• Task details: Every line of the records below that holds the word "computer" should be copied out.

• Source records:
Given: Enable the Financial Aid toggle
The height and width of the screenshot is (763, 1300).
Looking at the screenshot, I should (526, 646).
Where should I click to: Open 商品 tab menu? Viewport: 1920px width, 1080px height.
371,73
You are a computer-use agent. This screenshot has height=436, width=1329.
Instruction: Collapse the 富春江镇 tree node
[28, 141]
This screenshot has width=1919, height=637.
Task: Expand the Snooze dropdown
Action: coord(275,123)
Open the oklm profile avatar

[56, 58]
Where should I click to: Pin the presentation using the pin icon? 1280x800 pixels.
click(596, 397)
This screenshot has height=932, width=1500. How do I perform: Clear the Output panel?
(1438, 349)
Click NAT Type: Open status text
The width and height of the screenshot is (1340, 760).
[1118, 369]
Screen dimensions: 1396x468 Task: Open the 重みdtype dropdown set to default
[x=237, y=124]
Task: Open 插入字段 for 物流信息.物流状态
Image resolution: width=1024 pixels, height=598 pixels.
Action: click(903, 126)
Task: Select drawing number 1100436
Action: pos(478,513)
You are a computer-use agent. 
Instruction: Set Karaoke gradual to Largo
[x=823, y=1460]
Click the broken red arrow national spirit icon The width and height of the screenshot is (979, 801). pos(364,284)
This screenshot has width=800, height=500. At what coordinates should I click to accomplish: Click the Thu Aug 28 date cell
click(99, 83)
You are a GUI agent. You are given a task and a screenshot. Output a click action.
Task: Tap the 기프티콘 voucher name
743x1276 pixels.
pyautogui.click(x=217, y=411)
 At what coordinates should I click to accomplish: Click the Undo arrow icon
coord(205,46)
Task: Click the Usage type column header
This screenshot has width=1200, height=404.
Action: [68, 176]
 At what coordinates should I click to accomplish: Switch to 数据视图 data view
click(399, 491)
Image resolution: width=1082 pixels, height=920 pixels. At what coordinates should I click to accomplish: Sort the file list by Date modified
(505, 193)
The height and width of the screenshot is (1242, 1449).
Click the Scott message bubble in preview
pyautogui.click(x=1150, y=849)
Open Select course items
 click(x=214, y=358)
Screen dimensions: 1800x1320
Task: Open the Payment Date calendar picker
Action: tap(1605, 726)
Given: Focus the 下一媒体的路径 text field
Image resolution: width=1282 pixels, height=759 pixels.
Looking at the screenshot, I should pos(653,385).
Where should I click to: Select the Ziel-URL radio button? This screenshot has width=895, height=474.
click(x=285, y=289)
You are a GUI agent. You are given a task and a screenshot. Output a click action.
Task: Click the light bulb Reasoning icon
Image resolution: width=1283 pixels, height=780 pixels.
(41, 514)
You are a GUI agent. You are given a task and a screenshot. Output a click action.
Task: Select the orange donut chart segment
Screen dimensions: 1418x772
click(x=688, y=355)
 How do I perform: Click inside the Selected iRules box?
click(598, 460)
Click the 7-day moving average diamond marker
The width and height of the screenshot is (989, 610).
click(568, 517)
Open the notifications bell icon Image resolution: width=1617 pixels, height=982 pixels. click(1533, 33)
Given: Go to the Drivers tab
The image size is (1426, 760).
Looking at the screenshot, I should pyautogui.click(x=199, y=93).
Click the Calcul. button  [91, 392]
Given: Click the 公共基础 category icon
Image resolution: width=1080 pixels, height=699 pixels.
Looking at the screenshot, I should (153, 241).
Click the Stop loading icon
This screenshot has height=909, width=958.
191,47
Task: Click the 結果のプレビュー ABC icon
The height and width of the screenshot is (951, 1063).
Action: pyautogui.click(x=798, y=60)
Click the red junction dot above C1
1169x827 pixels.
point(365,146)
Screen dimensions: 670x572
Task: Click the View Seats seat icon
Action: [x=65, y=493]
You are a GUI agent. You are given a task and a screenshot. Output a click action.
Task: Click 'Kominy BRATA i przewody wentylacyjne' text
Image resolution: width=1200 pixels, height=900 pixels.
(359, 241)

• Task response:
You are a computer-use agent. This screenshot has height=436, width=1329.
You are a computer-use agent. 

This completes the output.